The numerical values representable in BigDecimal are (unscaledValue × 10^{-scale}) where unscaledValue is a BigInteger and scale is a 32-bit integer. Before Java SE 5, scale was constrained to be positive or zero (in other words, 10 raised to a negative or zero exponent) and JSR 13 removed this restriction to allow any integer exponent. Consequently, prior to JSR 13 BigDecimal integral values with trailing zeros had to have them explicitly represented; for example the value one million had to be stored as (1,000,000 × 10^{0}) rather than (1 × 10^{6}) or (10 × 10^{5}), etc. One behavioral consequence of JSR 13 was that all the methods operating on BigDecimal values understand and accept numbers without the old exponent restriction.

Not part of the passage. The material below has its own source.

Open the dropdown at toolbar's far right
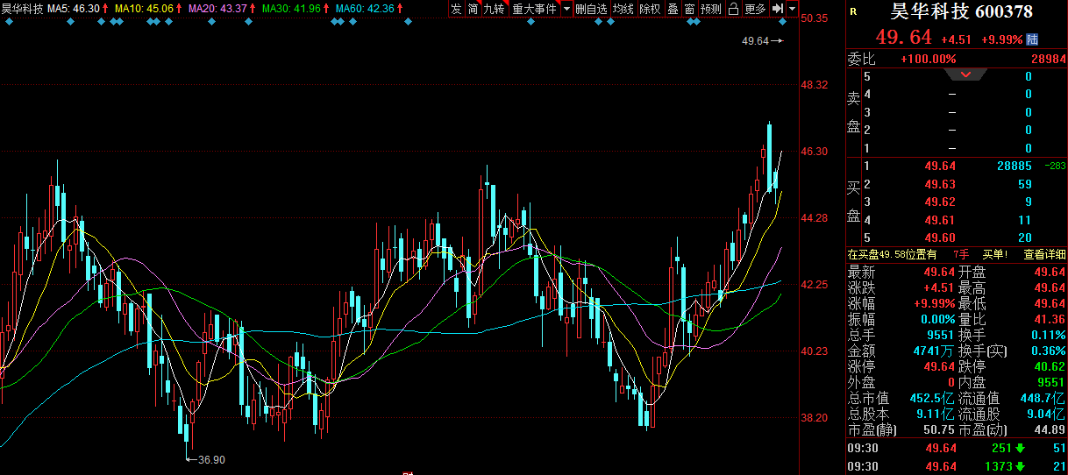Screen dimensions: 1068x475 [793, 9]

The new API elements added by JSR 13 are listed in table 1; the additions will be examined under each kind of compatibility.
New Fields |
public static final ZERO public static final ONE public static final TEN |
---|---|
New Constructors |
public BigDecimal(char[] in, int offset, int len) public BigDecimal(char[] in, int offset, int len, MathContext mc) public BigDecimal(char[] in) public BigDecimal(char[] in, MathContext mc) public BigDecimal(String val, MathContext mc) public BigDecimal(double val, MathContext mc) public BigDecimal(BigInteger val, MathContext mc) public BigDecimal(BigInteger unscaledVal, int scale, MathContext mc) public BigDecimal(int val) public BigDecimal(int val, MathContext mc) public BigDecimal(long val) public BigDecimal(long val, MathContext mc) |
New Methods |
public static BigDecimal valueOf(double val) public BigDecimal add(BigDecimal augend, MathContext mc) public BigDecimal subtract(BigDecimal subtrahend, MathContext mc) public BigDecimal multiply(BigDecimal multiplicand, MathContext mc) public BigDecimal divide(BigDecimal divisor, int scale, RoundingMode roundingMode) public BigDecimal divide(BigDecimal divisor, RoundingMode roundingMode) public BigDecimal divide(BigDecimal divisor) public BigDecimal divide(BigDecimal divisor, MathContext mc) public BigDecimal divideToIntegralValue(BigDecimal divisor) public BigDecimal divideToIntegralValue(BigDecimal divisor, MathContext mc) public BigDecimal pow(int n) public BigDecimal pow(int n, MathContext mc) public BigDecimal abs(MathContext mc) public BigDecimal negate(MathContext mc) public BigDecimal plus() public BigDecimal plus(MathContext mc) public int precision() public BigDecimal round(MathContext mc) public BigDecimal setScale(int newScale, RoundingMode roundingMode) public BigDecimal scaleByPowerOfTen(int n) public BigDecimal stripTrailingZeros() public String toEngineeringString() public String toPlainString() public BigInteger toBigIntegerExact() public long longValueExact() public int intValueExact() public short shortValueExact() public byte byteValueExact() public BigDecimal ulp() |
Binary Compatibility
Adding new public methods and constructors, even ones that overload existing names is binary compatible. Adding public static final fields is binary compatible, meaning existing clients of the library will continue to link. However, there is a possible complication here since BigDecimal is not final and since it has public constructors, it can be subclassed. (As discussed in Effective Java, Item 13, Favor Immutability, this was a design oversight when the class was written.) Adding fields to classes can be binary incompatible, but the needed combination of circumstances does not arise in this case. Therefore, individually and as a whole, the BigDecimal API additions are binary compatible.
Source Compatibility
For source compatibility, we can distinguish between clients of a types and extenders/implementors of a type; certain changes can inconvenience extenders/implementors but not clients.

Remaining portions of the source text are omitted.